The Preserving Affordable Senior Housing Matters report finds Utah stands to lose hundreds of subsidized housing units each year as leases expire and units are converted to market-rate rentals.

Utah Housing Coalition Fellow Otelo Reggy-Beane is the author of the report. He said the creation of new subsidized housing units is not keeping up with demand.

"We're adding about 182 units each year to the subsidized senior housing stock. We find that 120 of these units are just replacing the ones lost to subsidy expiration," Reggy-Beane said in a news media briefing on the report.

Seniors who depend on Social Security as their only income source struggle more with affordable housing. Many can afford no more than $235 per month to stay within the guidelines of 30% of income toward housing.
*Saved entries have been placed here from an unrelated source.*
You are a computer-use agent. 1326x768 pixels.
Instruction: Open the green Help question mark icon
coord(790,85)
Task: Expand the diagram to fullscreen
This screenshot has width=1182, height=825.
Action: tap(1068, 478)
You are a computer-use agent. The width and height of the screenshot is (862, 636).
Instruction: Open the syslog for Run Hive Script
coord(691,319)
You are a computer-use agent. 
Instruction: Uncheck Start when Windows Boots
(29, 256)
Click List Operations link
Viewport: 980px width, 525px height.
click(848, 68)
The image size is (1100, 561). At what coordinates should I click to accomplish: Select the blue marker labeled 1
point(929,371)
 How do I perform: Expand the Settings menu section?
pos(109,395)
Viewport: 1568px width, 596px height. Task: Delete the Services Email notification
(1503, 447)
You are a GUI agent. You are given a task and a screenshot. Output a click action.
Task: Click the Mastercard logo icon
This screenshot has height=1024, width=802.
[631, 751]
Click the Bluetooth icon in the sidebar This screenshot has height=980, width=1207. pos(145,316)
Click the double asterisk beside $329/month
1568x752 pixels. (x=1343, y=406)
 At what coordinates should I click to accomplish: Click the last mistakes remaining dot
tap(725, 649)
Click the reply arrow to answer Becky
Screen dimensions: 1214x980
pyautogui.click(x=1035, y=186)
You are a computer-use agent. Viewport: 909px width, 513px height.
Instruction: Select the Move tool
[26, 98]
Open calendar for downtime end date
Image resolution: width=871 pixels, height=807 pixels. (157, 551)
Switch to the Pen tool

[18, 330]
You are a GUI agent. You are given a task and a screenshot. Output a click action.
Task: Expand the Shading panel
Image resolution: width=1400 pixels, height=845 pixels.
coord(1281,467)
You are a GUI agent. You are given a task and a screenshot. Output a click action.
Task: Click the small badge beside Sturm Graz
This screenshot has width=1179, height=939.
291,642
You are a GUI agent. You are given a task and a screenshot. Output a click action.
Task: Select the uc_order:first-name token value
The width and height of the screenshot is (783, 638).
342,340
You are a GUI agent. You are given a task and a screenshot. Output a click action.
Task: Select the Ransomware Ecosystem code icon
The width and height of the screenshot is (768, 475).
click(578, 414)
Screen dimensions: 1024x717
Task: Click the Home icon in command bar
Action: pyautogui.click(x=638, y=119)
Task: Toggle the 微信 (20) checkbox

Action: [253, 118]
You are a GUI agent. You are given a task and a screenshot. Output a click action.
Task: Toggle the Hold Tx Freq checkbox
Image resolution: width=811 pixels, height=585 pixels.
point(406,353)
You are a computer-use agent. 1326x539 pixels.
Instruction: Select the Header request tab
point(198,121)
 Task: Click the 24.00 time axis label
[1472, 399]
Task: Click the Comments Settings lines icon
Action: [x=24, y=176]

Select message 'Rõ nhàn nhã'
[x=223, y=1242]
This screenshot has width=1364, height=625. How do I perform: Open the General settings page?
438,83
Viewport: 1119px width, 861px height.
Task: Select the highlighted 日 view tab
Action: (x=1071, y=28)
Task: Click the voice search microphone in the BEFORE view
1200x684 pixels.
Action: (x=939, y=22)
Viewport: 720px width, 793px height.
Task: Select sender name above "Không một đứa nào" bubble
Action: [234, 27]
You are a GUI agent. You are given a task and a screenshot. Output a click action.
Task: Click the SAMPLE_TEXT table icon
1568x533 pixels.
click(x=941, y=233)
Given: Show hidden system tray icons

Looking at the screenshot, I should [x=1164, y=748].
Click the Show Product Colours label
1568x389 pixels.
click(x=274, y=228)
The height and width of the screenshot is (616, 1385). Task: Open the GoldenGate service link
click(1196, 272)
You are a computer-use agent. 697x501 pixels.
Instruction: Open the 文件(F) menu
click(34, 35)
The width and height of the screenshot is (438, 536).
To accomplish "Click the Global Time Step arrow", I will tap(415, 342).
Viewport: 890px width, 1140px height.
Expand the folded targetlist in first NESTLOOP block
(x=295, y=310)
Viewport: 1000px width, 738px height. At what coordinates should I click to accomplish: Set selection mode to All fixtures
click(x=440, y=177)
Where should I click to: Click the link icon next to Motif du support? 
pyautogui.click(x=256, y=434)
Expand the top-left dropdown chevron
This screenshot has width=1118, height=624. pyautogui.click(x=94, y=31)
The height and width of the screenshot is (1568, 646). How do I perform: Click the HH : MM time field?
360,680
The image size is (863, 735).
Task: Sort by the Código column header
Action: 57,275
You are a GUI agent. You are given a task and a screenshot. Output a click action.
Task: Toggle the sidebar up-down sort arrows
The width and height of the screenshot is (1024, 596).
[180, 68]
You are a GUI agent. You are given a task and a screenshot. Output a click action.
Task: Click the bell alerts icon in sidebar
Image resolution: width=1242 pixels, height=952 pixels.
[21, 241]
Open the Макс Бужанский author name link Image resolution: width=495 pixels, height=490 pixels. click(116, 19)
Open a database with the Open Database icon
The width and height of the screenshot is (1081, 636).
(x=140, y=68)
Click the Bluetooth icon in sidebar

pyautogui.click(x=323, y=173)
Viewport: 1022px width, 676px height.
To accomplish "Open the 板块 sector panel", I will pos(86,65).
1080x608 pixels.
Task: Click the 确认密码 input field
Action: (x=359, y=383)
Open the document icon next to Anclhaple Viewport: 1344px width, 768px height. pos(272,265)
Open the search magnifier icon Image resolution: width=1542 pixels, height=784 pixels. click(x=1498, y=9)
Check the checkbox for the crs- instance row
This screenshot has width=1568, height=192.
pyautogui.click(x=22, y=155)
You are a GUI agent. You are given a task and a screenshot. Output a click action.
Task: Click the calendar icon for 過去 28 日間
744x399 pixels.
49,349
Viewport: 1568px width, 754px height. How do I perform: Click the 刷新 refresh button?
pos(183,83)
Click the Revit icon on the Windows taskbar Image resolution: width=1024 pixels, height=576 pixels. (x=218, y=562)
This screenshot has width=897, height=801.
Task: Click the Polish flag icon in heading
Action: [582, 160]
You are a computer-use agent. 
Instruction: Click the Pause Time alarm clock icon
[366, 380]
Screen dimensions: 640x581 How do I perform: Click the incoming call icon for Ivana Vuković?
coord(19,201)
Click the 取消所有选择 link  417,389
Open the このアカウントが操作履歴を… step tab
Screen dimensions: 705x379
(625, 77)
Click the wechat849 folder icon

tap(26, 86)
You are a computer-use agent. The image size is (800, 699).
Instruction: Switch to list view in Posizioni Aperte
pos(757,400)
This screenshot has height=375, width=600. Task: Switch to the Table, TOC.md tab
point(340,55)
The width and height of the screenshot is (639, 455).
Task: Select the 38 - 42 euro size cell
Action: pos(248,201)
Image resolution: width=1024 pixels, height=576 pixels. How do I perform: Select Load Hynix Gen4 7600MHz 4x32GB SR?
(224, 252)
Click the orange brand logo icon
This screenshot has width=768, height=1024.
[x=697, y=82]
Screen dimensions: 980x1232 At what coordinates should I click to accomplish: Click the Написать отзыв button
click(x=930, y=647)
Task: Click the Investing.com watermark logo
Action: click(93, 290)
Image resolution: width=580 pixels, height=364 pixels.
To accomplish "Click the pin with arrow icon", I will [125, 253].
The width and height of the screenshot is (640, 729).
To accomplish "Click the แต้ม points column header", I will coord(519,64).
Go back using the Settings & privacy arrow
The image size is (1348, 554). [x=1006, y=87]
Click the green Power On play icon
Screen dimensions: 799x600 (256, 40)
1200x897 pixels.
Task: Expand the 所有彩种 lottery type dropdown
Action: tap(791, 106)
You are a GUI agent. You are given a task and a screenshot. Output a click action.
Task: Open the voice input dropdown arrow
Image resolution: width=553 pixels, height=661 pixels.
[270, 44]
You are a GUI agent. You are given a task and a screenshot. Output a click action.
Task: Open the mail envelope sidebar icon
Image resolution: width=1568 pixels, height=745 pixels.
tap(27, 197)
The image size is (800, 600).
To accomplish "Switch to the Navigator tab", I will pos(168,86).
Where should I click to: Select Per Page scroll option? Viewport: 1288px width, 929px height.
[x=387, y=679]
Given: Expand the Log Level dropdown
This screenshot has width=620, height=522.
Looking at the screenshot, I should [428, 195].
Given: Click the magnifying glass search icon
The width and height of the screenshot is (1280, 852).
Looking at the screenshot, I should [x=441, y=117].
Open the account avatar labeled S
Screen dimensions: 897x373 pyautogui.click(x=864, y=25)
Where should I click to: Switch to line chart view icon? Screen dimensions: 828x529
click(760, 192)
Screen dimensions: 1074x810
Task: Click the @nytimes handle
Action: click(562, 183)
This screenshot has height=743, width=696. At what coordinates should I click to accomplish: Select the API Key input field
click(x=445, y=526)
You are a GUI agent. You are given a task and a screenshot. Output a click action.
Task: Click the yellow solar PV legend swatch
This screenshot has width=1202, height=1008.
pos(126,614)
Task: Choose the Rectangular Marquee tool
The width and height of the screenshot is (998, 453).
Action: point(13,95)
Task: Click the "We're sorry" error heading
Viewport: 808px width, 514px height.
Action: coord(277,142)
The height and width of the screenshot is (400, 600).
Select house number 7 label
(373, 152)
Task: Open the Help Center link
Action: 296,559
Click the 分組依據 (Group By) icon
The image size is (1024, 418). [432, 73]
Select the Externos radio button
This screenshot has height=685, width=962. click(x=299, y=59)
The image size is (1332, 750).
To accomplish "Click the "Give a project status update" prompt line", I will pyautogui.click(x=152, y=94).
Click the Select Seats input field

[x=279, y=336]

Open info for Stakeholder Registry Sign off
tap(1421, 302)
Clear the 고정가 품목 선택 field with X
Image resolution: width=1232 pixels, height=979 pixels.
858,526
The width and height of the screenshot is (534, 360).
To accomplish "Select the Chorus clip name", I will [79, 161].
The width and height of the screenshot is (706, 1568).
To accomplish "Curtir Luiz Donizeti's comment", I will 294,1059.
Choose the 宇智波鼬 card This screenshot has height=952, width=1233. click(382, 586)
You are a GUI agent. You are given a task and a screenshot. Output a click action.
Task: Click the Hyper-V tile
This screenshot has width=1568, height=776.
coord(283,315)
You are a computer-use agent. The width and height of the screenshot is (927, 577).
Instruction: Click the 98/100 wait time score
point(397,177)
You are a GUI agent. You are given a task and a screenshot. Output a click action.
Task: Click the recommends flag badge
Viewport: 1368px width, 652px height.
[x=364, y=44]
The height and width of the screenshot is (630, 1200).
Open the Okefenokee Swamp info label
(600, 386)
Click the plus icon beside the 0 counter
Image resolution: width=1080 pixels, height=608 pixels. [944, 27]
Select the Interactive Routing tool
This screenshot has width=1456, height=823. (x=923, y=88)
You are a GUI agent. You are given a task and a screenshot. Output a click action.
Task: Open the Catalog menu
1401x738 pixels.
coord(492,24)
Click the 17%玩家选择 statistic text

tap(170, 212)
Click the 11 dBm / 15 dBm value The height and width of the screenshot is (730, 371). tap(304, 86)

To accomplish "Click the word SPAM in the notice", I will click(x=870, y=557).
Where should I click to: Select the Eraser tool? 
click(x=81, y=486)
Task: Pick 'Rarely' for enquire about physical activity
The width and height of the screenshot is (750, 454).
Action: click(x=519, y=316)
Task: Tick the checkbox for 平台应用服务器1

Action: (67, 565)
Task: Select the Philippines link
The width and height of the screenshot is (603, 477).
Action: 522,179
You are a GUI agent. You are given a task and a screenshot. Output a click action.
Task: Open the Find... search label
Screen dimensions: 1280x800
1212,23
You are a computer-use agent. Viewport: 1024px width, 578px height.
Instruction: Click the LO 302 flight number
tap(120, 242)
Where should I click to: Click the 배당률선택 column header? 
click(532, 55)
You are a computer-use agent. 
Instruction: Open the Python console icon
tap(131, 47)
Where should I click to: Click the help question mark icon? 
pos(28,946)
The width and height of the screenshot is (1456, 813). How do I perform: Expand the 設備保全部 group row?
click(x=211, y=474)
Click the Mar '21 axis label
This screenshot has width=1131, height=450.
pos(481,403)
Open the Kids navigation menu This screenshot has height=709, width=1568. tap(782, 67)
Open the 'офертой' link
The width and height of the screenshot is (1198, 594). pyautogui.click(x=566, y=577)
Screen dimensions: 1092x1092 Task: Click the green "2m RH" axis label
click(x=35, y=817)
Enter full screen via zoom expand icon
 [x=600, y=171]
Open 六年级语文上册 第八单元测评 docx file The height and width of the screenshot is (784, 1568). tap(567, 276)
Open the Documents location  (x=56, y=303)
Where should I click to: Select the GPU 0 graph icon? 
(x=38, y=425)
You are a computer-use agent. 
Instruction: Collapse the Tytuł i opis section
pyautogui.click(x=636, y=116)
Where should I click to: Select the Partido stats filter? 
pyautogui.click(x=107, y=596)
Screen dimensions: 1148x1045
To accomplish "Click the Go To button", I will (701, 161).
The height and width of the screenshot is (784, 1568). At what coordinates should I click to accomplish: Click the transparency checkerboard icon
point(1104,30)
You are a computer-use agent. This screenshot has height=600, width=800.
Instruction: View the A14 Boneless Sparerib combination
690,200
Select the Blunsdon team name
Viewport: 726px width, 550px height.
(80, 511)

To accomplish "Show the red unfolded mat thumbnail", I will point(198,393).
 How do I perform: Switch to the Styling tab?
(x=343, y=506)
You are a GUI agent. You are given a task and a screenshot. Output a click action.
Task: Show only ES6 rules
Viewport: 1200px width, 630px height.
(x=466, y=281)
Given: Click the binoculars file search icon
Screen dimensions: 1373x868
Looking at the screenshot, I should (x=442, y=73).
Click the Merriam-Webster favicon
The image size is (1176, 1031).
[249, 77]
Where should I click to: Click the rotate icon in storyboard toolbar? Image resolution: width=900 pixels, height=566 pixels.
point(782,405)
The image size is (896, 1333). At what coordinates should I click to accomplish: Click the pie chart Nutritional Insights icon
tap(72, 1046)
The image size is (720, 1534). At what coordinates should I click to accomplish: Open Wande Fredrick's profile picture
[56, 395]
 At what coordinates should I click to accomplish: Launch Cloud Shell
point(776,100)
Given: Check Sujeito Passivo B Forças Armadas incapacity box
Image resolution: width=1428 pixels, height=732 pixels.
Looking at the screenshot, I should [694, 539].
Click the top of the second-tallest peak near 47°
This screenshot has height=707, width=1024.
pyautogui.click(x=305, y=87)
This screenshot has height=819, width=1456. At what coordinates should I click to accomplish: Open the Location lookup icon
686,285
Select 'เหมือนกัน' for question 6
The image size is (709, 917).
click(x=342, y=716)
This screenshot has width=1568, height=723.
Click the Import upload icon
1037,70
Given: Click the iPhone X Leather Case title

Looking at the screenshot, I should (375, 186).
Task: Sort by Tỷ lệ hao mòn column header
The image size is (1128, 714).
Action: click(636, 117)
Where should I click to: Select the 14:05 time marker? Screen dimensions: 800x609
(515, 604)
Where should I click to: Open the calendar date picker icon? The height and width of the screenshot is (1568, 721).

Yet rent for the least-expensive studio apartments is at least twice that.

Recommended strategies

The report recommends four strategies to preserve the stock of affordable housing for seniors.

  • Incorporating senior housing preservation in moderate-income housing plans.
  • Establishing a dedicated funding source to preserve senior housing.
  • Adopting age-friendly zoning codes and taking advantage of a new state law that makes it easier to create auxiliary housing units, so-called "mother-in-law apartments" in residential zones.
  • Requiring one year's notice when a landlord intends to convert subsidized units to market rate.

Other strategies could include increasing the housing available to seniors; one way to do that would be to require new apartment developments to include some affordable housing units.

Utah Housing Coalition Director Tara Rollins wants to see that happen.

"It's easily obtainable," she said. "If you're doing a hundred, you could probably do two units that would be 30 percent of AMI (area median income) or lower, and that's exactly what we need."

Alan Ormsby, the Utah state director of AARP, hopes the need to protect housing for seniors doesn't get lost in the hot housing market.

"The biggest risk, I think, is that the market is moving in such an aggressive way that some of these projects might get missed unless we're really conscientious in thinking about it," Ormsby told KSL NewsRadio.

The report includes an interactive map detailing where affordable housing for seniors is concentrated in Utah along with other factors that can affect quality of life.